» **RECORDS SHOWN**
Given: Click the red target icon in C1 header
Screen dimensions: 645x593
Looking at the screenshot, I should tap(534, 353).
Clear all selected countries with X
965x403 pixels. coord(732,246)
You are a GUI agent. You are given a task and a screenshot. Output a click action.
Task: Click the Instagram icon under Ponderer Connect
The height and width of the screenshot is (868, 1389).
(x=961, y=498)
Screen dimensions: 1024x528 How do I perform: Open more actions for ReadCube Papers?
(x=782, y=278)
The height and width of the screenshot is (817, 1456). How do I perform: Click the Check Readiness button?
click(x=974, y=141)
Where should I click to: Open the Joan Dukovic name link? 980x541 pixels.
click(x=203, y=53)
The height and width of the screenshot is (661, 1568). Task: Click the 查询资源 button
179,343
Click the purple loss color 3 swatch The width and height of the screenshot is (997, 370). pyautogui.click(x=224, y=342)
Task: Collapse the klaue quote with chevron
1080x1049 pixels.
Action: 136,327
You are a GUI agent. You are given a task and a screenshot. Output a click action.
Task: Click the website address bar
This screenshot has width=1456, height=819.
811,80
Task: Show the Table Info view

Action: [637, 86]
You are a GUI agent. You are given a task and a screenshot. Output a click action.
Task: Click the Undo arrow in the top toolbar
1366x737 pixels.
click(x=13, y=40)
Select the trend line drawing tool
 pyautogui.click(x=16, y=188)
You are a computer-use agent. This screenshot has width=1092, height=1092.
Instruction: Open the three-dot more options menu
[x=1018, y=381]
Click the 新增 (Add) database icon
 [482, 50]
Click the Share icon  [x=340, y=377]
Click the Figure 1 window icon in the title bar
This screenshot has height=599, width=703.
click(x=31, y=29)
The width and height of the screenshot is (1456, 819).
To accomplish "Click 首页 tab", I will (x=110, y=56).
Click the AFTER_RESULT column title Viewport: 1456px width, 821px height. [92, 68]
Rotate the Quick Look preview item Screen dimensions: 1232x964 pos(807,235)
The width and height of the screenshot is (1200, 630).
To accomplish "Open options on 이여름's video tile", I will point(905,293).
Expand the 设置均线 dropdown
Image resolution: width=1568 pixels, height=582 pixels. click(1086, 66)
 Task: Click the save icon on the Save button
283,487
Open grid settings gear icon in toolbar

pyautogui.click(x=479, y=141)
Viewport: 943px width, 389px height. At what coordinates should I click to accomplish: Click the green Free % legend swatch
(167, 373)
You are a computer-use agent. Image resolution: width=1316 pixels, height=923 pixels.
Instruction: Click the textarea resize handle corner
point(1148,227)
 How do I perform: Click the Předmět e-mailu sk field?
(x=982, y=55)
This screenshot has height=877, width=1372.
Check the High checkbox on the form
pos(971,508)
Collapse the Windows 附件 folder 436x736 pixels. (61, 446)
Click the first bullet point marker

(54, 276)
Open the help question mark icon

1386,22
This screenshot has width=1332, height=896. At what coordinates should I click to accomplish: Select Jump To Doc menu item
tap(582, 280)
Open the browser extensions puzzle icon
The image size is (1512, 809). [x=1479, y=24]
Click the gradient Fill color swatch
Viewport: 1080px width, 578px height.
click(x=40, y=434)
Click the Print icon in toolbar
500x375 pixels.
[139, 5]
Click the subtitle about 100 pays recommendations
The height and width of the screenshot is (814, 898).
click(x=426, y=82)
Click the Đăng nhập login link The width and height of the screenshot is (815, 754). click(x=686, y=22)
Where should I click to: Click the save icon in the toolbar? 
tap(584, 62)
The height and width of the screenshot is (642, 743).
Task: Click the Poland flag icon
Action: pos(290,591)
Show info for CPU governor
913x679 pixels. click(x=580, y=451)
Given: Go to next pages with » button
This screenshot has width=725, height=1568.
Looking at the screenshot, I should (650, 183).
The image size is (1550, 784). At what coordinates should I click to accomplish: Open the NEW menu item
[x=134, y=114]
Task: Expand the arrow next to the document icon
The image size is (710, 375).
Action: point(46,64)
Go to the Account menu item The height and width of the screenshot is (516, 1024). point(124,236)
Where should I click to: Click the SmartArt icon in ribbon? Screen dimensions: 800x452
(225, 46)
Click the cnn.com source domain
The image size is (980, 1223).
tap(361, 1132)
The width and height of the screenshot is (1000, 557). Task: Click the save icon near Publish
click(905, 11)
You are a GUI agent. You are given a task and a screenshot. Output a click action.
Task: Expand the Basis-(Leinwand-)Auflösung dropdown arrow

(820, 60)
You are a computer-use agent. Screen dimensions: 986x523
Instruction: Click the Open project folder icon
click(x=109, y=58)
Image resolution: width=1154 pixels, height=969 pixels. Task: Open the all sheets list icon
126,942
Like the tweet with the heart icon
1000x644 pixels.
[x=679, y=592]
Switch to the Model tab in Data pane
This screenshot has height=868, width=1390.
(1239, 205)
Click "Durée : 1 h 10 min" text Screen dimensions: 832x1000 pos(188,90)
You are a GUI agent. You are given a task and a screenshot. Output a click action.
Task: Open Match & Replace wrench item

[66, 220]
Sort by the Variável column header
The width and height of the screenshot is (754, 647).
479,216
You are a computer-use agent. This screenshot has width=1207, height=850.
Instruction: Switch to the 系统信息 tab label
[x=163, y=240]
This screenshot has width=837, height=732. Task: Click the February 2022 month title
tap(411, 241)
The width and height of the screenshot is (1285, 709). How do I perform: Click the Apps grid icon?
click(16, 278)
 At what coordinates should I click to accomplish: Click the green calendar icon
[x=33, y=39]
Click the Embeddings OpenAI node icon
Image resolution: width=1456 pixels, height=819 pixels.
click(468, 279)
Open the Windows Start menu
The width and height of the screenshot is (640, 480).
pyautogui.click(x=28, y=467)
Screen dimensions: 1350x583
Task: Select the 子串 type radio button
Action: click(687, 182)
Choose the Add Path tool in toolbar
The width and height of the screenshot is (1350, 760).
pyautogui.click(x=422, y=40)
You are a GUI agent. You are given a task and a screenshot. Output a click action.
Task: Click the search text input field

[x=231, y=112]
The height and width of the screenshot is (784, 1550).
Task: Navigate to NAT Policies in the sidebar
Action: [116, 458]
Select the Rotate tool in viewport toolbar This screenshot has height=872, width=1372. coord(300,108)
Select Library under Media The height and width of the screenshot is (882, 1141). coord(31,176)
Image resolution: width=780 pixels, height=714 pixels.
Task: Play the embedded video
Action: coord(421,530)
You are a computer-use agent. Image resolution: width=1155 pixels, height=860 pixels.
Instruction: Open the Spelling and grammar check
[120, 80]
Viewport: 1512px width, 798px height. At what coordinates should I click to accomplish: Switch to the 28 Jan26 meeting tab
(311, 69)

» **WORK REQUIRED**
Repeat all of the data above line for line, with no changes.

» **IN RESPONSE**
Given: Click the red target icon in C1 header
Screen dimensions: 645x593
Looking at the screenshot, I should tap(534, 353).
Clear all selected countries with X
965x403 pixels. coord(732,246)
You are a GUI agent. You are given a task and a screenshot. Output a click action.
Task: Click the Instagram icon under Ponderer Connect
The height and width of the screenshot is (868, 1389).
(x=961, y=498)
Screen dimensions: 1024x528 How do I perform: Open more actions for ReadCube Papers?
(x=782, y=278)
The height and width of the screenshot is (817, 1456). How do I perform: Click the Check Readiness button?
click(x=974, y=141)
Where should I click to: Open the Joan Dukovic name link? 980x541 pixels.
click(x=203, y=53)
The height and width of the screenshot is (661, 1568). Task: Click the 查询资源 button
179,343
Click the purple loss color 3 swatch The width and height of the screenshot is (997, 370). pyautogui.click(x=224, y=342)
Task: Collapse the klaue quote with chevron
1080x1049 pixels.
Action: 136,327
You are a GUI agent. You are given a task and a screenshot. Output a click action.
Task: Click the website address bar
This screenshot has width=1456, height=819.
811,80
Task: Show the Table Info view

Action: [637, 86]
You are a GUI agent. You are given a task and a screenshot. Output a click action.
Task: Click the Undo arrow in the top toolbar
1366x737 pixels.
click(x=13, y=40)
Select the trend line drawing tool
 pyautogui.click(x=16, y=188)
You are a computer-use agent. This screenshot has width=1092, height=1092.
Instruction: Open the three-dot more options menu
[x=1018, y=381]
Click the 新增 (Add) database icon
 [482, 50]
Click the Share icon  [x=340, y=377]
Click the Figure 1 window icon in the title bar
This screenshot has height=599, width=703.
click(x=31, y=29)
The width and height of the screenshot is (1456, 819).
To accomplish "Click 首页 tab", I will (x=110, y=56).
Click the AFTER_RESULT column title Viewport: 1456px width, 821px height. [92, 68]
Rotate the Quick Look preview item Screen dimensions: 1232x964 pos(807,235)
The width and height of the screenshot is (1200, 630).
To accomplish "Open options on 이여름's video tile", I will point(905,293).
Expand the 设置均线 dropdown
Image resolution: width=1568 pixels, height=582 pixels. click(1086, 66)
 Task: Click the save icon on the Save button
283,487
Open grid settings gear icon in toolbar

pyautogui.click(x=479, y=141)
Viewport: 943px width, 389px height. At what coordinates should I click to accomplish: Click the green Free % legend swatch
(167, 373)
You are a computer-use agent. Image resolution: width=1316 pixels, height=923 pixels.
Instruction: Click the textarea resize handle corner
point(1148,227)
 How do I perform: Click the Předmět e-mailu sk field?
(x=982, y=55)
This screenshot has height=877, width=1372.
Check the High checkbox on the form
pos(971,508)
Collapse the Windows 附件 folder 436x736 pixels. (61, 446)
Click the first bullet point marker

(54, 276)
Open the help question mark icon

1386,22
This screenshot has width=1332, height=896. At what coordinates should I click to accomplish: Select Jump To Doc menu item
tap(582, 280)
Open the browser extensions puzzle icon
The image size is (1512, 809). [x=1479, y=24]
Click the gradient Fill color swatch
Viewport: 1080px width, 578px height.
click(x=40, y=434)
Click the Print icon in toolbar
500x375 pixels.
[139, 5]
Click the subtitle about 100 pays recommendations
The height and width of the screenshot is (814, 898).
click(x=426, y=82)
Click the Đăng nhập login link The width and height of the screenshot is (815, 754). click(x=686, y=22)
Where should I click to: Click the save icon in the toolbar? 
tap(584, 62)
The height and width of the screenshot is (642, 743).
Task: Click the Poland flag icon
Action: pos(290,591)
Show info for CPU governor
913x679 pixels. click(x=580, y=451)
Given: Go to next pages with » button
This screenshot has width=725, height=1568.
Looking at the screenshot, I should (650, 183).
The image size is (1550, 784). At what coordinates should I click to accomplish: Open the NEW menu item
[x=134, y=114]
Task: Expand the arrow next to the document icon
The image size is (710, 375).
Action: point(46,64)
Go to the Account menu item The height and width of the screenshot is (516, 1024). point(124,236)
Where should I click to: Click the SmartArt icon in ribbon? Screen dimensions: 800x452
(225, 46)
Click the cnn.com source domain
The image size is (980, 1223).
tap(361, 1132)
The width and height of the screenshot is (1000, 557). Task: Click the save icon near Publish
click(905, 11)
You are a GUI agent. You are given a task and a screenshot. Output a click action.
Task: Expand the Basis-(Leinwand-)Auflösung dropdown arrow

(820, 60)
You are a computer-use agent. Screen dimensions: 986x523
Instruction: Click the Open project folder icon
click(x=109, y=58)
Image resolution: width=1154 pixels, height=969 pixels. Task: Open the all sheets list icon
126,942
Like the tweet with the heart icon
1000x644 pixels.
[x=679, y=592]
Switch to the Model tab in Data pane
This screenshot has height=868, width=1390.
(1239, 205)
Click "Durée : 1 h 10 min" text Screen dimensions: 832x1000 pos(188,90)
You are a GUI agent. You are given a task and a screenshot. Output a click action.
Task: Open Match & Replace wrench item

[66, 220]
Sort by the Variável column header
The width and height of the screenshot is (754, 647).
479,216
You are a computer-use agent. This screenshot has width=1207, height=850.
Instruction: Switch to the 系统信息 tab label
[x=163, y=240]
This screenshot has width=837, height=732. Task: Click the February 2022 month title
tap(411, 241)
The width and height of the screenshot is (1285, 709). How do I perform: Click the Apps grid icon?
click(16, 278)
 At what coordinates should I click to accomplish: Click the green calendar icon
[x=33, y=39]
Click the Embeddings OpenAI node icon
Image resolution: width=1456 pixels, height=819 pixels.
click(468, 279)
Open the Windows Start menu
The width and height of the screenshot is (640, 480).
pyautogui.click(x=28, y=467)
Screen dimensions: 1350x583
Task: Select the 子串 type radio button
Action: click(687, 182)
Choose the Add Path tool in toolbar
The width and height of the screenshot is (1350, 760).
pyautogui.click(x=422, y=40)
You are a GUI agent. You are given a task and a screenshot. Output a click action.
Task: Click the search text input field

[x=231, y=112]
The height and width of the screenshot is (784, 1550).
Task: Navigate to NAT Policies in the sidebar
Action: [116, 458]
Select the Rotate tool in viewport toolbar This screenshot has height=872, width=1372. coord(300,108)
Select Library under Media The height and width of the screenshot is (882, 1141). coord(31,176)
Image resolution: width=780 pixels, height=714 pixels.
Task: Play the embedded video
Action: coord(421,530)
You are a computer-use agent. Image resolution: width=1155 pixels, height=860 pixels.
Instruction: Open the Spelling and grammar check
[120, 80]
Viewport: 1512px width, 798px height. At what coordinates should I click to accomplish: Switch to the 28 Jan26 meeting tab
(311, 69)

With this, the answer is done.